>>>>
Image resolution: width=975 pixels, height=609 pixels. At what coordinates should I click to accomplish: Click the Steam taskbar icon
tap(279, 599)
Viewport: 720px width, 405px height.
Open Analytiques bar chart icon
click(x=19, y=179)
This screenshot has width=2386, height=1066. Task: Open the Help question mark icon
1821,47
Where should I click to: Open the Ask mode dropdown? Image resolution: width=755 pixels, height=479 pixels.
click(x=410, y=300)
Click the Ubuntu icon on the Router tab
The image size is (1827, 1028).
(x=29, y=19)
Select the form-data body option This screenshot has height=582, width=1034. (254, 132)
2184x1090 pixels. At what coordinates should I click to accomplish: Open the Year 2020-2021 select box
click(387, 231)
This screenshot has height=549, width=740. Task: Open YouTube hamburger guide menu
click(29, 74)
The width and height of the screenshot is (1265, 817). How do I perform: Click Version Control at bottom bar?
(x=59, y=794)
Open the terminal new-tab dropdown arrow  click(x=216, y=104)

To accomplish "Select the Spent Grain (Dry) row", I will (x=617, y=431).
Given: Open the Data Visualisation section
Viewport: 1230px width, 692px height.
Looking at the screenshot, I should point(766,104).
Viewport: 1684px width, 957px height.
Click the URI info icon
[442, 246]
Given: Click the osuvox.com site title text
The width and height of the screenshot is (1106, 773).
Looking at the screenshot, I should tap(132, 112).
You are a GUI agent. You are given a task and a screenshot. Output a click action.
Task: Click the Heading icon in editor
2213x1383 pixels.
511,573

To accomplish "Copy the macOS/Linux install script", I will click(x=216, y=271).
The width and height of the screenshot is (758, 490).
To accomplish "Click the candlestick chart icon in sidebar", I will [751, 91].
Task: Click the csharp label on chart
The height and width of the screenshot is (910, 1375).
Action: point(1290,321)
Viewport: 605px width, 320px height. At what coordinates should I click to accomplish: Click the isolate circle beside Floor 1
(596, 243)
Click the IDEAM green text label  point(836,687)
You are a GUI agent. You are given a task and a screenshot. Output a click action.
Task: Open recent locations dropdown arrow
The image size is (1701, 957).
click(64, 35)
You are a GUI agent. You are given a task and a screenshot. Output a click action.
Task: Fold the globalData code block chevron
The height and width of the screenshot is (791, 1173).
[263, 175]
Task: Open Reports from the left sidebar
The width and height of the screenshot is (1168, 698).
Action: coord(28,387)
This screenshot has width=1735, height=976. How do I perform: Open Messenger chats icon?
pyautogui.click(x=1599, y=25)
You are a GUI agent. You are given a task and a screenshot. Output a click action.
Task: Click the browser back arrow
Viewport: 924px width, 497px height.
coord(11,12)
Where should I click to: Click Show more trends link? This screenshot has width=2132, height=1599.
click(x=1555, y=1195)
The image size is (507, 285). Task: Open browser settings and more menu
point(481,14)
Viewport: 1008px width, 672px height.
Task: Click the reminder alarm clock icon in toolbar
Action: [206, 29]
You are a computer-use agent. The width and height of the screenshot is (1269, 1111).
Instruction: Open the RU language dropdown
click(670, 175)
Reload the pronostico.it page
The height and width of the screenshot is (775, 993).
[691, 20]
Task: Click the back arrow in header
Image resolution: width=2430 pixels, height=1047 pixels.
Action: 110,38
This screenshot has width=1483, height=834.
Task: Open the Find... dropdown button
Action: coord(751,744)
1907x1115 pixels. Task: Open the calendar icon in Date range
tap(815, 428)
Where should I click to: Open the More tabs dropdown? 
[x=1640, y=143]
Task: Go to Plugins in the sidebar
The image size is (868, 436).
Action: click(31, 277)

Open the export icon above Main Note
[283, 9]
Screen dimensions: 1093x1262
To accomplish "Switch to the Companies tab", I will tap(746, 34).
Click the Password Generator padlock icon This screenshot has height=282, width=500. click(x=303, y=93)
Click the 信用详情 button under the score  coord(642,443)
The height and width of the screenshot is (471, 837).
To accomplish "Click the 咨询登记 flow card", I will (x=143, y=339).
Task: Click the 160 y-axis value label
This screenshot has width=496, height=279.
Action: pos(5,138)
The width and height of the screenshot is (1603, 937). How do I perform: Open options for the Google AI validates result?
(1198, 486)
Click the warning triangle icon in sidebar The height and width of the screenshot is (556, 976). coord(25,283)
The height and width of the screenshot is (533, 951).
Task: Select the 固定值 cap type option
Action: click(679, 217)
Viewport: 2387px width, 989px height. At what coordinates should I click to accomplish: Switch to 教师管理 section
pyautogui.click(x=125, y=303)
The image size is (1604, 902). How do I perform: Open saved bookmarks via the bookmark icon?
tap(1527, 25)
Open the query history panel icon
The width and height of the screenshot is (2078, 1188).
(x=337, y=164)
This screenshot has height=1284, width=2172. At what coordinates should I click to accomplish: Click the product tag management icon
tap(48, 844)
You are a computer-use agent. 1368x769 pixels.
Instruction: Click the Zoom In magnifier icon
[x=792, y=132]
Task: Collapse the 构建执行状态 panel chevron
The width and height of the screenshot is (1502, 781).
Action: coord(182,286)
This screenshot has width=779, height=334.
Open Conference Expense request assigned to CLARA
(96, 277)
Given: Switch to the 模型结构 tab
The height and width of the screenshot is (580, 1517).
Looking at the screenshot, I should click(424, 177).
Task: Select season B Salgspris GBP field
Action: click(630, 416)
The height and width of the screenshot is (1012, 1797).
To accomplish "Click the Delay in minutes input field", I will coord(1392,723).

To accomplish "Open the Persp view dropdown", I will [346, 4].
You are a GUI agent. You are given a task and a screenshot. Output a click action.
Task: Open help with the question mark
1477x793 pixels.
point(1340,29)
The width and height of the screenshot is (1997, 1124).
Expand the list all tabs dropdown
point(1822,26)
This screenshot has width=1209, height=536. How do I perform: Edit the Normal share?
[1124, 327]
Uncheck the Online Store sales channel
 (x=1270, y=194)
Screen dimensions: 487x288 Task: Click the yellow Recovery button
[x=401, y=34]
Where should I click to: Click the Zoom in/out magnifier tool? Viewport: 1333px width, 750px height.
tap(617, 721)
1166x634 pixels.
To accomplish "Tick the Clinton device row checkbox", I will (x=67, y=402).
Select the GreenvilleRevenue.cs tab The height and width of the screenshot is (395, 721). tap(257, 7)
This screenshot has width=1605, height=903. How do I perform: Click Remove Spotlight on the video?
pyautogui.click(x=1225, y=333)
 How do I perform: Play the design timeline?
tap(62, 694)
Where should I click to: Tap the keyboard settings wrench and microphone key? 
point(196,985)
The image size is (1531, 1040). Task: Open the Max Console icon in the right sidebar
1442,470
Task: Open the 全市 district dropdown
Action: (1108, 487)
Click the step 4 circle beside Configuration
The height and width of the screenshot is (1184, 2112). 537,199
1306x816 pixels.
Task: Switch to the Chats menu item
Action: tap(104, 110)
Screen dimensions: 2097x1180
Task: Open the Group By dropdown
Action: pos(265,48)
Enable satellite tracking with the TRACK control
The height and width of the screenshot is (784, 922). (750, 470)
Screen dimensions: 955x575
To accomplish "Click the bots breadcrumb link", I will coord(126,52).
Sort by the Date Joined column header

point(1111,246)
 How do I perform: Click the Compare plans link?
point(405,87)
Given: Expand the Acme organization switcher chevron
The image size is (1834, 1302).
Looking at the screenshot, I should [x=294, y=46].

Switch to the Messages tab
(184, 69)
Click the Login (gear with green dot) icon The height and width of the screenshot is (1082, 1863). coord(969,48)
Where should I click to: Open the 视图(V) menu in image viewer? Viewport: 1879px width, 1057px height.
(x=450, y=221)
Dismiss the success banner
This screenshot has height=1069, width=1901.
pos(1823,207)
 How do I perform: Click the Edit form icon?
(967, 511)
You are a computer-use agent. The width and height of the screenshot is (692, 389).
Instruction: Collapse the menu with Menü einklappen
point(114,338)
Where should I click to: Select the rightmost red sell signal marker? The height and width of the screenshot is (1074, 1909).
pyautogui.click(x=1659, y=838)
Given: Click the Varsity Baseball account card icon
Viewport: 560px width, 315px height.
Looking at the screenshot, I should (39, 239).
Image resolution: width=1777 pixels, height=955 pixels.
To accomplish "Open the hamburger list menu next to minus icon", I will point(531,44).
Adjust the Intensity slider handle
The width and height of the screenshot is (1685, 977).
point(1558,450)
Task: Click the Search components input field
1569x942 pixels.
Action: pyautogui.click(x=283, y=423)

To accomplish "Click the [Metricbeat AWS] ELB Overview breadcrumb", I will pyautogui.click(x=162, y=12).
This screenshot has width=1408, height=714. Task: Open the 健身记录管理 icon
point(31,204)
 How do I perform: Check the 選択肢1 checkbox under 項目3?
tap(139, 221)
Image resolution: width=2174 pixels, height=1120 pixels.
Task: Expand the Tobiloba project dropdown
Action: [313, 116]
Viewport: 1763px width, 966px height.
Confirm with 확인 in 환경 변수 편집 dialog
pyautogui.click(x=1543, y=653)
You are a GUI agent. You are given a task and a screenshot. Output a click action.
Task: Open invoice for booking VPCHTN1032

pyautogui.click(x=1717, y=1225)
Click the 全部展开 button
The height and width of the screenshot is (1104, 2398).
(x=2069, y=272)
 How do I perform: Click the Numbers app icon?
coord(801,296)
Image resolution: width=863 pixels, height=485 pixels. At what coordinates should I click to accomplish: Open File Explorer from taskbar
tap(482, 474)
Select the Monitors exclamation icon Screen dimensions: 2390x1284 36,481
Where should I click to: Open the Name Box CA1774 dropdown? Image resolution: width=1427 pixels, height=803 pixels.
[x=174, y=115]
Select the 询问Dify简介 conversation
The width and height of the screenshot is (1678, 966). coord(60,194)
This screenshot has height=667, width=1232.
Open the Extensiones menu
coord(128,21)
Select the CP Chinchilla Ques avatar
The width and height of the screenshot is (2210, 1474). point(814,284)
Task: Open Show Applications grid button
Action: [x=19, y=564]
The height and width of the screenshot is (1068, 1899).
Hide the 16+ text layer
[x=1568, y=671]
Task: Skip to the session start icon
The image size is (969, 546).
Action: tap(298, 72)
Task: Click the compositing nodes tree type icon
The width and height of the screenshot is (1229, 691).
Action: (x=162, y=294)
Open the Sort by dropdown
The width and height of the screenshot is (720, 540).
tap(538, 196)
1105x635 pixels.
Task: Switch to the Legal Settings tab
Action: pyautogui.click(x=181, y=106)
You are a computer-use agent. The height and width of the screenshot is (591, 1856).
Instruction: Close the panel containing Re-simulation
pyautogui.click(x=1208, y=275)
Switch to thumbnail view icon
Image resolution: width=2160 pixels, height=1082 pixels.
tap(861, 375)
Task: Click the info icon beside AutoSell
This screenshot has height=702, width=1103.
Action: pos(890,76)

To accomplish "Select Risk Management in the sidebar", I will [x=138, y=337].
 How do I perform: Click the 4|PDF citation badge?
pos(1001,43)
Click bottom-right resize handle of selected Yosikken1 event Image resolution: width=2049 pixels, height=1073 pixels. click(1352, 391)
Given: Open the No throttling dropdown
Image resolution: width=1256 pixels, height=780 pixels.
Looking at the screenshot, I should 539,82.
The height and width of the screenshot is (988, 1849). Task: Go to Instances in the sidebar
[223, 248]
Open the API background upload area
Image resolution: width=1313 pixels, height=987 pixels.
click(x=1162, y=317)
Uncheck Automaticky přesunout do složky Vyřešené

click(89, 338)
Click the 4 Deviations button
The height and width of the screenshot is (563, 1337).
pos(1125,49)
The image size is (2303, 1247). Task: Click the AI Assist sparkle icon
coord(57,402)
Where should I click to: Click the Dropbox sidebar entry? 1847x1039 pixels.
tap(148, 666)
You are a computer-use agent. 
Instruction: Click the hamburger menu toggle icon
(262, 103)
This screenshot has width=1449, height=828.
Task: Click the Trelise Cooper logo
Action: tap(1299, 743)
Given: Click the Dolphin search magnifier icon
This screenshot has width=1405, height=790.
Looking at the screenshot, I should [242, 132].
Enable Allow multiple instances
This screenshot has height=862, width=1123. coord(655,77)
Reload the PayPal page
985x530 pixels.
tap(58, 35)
<<<<
# Directions for this task
Whenever the string "computer" shows up in a line of the records, copy that line.

# Answer box
You are a computer-use agent. The width and height of the screenshot is (1269, 1111).
You are a computer-use agent. 1368x769 pixels.
You are a computer-use agent. The width and height of the screenshot is (692, 389).
You are a computer-use agent. The height and width of the screenshot is (591, 1856).
You are a computer-use agent. 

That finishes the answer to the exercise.